The Great Matzo Ball Debate

In the lore of great matzo balls, there are three truths:
  1. One is either born into a family that believes in light, fluffy matzo balls -- that float and soak up the goodness of the chicken soup they're cooked in; or dense, heavy 'dumpling' of a matzo balls that sink to the bottom of the pot they're cooked in.
  2. The light and fluffy floating matzo balls are superior.
  3. Those who try to contest point 2, are just wrong.

Alright, I'll admit. I'm slightly biased, but only because I believe my mother's matzo ball soup is the most supremely delicious soup I've ever tasted. Those who believed in "sinkers" have tried her soup and have changed their tune. 

I dare you to ask a group of Jewish women what the proper way to cook a matzo ball is. It's going to be a riot. Why?

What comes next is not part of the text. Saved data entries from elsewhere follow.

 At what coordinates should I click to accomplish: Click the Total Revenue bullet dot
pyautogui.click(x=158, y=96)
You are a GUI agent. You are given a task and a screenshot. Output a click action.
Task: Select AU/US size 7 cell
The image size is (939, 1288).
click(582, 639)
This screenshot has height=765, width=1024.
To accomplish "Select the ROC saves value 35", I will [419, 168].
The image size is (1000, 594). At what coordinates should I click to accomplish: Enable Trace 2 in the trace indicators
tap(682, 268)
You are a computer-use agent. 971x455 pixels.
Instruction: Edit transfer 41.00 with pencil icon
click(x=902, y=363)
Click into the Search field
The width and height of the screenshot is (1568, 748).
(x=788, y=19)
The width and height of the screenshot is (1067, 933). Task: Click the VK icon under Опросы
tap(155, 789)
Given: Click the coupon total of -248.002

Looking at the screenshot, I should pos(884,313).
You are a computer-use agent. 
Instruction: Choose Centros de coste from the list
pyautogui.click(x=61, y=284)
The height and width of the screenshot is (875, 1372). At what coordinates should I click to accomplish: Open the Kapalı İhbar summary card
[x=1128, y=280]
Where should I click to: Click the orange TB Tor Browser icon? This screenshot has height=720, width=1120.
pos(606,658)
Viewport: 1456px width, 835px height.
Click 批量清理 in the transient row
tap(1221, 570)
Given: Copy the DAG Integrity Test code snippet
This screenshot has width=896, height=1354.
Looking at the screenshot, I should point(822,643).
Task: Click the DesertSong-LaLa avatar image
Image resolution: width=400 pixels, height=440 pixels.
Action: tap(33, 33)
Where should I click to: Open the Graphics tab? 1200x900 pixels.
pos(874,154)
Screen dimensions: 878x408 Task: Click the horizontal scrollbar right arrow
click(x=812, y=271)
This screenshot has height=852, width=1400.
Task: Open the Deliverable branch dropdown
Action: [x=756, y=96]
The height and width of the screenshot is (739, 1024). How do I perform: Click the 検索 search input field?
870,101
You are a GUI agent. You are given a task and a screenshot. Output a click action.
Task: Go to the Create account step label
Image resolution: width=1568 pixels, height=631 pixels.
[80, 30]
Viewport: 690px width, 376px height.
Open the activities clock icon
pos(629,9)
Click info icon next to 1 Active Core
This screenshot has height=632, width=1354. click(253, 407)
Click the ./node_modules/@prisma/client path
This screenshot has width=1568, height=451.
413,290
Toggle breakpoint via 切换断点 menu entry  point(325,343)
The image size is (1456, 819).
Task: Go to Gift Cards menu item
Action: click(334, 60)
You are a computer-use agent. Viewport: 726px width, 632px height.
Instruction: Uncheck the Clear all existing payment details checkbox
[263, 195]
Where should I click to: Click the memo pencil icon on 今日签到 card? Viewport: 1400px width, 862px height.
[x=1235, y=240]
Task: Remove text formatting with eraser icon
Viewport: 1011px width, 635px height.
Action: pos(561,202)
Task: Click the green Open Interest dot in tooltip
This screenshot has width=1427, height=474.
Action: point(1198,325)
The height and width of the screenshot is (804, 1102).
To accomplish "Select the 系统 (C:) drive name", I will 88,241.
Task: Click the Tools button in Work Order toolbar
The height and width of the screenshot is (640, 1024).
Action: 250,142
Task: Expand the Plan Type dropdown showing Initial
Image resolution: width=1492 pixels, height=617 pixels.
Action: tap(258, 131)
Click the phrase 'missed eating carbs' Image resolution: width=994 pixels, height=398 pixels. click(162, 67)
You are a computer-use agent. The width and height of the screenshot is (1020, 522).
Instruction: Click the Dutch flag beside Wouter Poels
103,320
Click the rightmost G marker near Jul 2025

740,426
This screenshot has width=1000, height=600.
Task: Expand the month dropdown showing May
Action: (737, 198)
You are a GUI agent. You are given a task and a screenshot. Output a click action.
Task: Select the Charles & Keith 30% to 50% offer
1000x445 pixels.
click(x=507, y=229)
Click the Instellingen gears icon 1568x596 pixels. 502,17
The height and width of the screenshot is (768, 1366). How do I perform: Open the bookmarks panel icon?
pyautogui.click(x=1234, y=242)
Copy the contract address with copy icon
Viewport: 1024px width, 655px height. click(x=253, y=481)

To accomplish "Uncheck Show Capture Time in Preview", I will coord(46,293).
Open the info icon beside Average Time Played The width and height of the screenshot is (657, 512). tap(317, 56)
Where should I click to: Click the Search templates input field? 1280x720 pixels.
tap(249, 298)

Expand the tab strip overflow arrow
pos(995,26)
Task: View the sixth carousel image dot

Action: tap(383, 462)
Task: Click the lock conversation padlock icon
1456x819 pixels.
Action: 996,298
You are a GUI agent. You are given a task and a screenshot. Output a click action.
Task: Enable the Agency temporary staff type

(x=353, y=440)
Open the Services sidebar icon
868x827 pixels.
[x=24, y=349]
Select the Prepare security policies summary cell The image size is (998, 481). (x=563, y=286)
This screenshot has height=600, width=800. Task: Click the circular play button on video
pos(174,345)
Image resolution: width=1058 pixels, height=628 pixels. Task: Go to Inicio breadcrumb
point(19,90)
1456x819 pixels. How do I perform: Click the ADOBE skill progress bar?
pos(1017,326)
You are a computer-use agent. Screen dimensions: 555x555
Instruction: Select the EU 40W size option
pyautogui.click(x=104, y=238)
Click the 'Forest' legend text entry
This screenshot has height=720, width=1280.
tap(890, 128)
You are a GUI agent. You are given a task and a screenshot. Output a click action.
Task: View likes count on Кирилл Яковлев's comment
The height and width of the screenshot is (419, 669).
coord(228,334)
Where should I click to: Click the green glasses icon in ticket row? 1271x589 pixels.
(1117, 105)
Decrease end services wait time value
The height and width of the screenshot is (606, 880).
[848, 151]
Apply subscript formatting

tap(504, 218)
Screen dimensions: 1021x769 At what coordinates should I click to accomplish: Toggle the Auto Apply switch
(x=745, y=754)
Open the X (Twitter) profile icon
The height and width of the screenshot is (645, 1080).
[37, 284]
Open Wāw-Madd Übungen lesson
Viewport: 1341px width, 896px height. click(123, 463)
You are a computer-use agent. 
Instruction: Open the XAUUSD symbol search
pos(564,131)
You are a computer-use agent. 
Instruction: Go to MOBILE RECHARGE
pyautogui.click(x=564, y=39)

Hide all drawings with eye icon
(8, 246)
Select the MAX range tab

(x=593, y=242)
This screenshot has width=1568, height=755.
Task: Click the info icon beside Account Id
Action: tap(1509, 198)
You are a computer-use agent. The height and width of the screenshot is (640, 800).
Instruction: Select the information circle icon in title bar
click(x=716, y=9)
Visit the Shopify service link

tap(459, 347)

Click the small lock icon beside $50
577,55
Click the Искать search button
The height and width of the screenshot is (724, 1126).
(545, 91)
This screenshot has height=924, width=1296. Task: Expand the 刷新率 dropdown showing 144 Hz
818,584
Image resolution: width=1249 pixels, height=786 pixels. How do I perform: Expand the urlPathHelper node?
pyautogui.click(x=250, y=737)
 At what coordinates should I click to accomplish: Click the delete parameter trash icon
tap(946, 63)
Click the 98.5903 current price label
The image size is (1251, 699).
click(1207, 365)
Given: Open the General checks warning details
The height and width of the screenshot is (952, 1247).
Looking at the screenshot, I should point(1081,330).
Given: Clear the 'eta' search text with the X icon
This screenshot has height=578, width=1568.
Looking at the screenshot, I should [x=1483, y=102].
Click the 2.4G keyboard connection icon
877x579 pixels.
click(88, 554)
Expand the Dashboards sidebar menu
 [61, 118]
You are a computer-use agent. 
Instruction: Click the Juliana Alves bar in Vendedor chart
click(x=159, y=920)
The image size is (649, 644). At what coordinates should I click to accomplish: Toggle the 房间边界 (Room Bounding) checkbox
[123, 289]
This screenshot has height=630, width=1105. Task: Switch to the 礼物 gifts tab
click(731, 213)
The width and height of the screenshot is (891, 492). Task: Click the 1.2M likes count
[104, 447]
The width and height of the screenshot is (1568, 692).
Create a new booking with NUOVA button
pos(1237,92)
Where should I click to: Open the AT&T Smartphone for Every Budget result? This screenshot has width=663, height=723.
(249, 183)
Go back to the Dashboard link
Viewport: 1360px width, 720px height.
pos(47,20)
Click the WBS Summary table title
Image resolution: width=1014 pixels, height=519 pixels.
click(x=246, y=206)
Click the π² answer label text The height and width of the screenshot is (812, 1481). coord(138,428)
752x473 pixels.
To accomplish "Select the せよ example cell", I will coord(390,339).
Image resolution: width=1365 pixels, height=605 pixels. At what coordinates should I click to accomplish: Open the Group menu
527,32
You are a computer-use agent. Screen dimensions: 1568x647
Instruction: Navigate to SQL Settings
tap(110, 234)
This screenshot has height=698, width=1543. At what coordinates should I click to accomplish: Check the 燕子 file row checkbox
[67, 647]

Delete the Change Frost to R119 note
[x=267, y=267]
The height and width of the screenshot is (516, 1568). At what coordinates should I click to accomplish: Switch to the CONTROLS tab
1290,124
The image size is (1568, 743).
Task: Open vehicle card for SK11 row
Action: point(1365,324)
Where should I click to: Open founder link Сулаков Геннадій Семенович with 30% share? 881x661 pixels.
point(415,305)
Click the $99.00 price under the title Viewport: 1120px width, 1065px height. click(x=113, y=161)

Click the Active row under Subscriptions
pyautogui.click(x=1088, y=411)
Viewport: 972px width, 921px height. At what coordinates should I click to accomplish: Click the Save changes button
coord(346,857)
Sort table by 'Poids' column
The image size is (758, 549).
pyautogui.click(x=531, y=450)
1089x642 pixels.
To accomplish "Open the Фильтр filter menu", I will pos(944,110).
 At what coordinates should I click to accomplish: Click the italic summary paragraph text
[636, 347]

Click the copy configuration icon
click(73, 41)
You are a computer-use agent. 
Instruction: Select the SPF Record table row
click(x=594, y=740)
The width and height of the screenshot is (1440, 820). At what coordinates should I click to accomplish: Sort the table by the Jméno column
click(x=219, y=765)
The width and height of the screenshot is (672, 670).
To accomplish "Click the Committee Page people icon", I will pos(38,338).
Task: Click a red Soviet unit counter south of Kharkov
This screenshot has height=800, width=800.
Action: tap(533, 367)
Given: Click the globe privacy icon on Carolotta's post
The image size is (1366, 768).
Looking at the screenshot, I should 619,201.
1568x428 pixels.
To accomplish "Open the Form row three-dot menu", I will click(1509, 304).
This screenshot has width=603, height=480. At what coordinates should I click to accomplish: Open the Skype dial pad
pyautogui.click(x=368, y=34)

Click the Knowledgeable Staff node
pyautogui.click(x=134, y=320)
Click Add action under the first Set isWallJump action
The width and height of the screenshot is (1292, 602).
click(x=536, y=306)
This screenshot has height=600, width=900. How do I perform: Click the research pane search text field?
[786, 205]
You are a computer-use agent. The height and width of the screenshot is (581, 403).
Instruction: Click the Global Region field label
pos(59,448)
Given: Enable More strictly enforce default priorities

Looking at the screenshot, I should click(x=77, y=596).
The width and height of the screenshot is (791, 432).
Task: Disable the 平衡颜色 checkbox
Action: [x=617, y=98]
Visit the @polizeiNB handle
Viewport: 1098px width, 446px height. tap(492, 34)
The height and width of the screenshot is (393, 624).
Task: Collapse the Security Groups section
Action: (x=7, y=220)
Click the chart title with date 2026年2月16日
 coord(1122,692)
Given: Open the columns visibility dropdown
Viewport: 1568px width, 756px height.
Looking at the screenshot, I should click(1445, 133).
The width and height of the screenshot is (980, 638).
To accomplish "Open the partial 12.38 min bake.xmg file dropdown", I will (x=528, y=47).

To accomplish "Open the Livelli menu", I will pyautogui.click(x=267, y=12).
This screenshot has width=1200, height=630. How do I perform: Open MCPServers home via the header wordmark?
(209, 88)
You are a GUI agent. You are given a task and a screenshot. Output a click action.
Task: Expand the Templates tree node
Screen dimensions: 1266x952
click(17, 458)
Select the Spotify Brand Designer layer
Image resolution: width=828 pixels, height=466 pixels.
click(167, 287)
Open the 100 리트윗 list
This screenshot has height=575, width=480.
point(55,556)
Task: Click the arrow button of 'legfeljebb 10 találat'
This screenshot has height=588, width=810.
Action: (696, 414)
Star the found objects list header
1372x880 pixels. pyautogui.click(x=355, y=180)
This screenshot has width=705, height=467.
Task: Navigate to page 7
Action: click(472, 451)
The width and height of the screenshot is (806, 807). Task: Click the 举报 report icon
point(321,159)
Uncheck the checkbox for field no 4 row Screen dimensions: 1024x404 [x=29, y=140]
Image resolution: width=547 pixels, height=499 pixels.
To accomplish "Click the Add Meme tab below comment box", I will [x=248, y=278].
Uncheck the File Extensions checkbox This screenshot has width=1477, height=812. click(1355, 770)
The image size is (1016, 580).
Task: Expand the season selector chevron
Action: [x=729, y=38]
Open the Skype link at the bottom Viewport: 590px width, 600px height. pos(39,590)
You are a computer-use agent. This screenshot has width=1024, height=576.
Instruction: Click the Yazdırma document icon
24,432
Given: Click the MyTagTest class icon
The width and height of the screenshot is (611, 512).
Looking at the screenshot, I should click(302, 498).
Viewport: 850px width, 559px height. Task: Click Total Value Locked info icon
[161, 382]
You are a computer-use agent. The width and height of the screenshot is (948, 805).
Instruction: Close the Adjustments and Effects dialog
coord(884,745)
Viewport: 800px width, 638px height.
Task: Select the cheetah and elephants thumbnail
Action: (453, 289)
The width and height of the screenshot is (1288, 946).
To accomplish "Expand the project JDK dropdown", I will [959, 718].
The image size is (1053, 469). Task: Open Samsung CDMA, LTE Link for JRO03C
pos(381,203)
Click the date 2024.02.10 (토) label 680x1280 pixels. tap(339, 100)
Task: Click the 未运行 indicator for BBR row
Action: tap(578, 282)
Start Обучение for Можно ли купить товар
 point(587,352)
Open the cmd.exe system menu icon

Fist, because most Jews are insanely passionate about their side of the floater/sinker debate. However, you may also receive strict instructions to "duct tape the lip of the pot on while the matzo balls are cooking", or to "not let anyone in the kitchen, because the mere presence of anyone but the chef de cuisine will cause the floating  balls to fall out of sync with the cosmos." You'll hear about whipped egg whites, cutting chicken fat with lemon juice, and even the trick of using club soda's carbonation to make the matzo balls light and airy. 

Whatever your preference is, (and I'd love to have a mini debate right on this forum), I'd like to wish all of my friends, family, and readers a very Happy Passover.


  1. A good friend of mine once made an intriguing case for the sinker side I feel compelled to share. Her mother made matzo balls dense and heavily spiced and with bits of the chicken cooked into them, essentially offering the entire soup into a condensed ball of "love and spice and deliciousness".

    My personal thoughts aside, I thought it was worth noting.

  2. My grandmother (may she rest in peace) used to make the matzo ball soup for all family dinners until she passed the torch to my wife. My grandmother's experience making light and floating matzo balls -- she had absolutely no use for the cannonball school -- will confirm what you have posted in this blog. She would insist on keeping the pot closed and she had a special ingredient in her matzo balls to keep them light: tears of angst. If she didn't worry about them, they didn't come out right.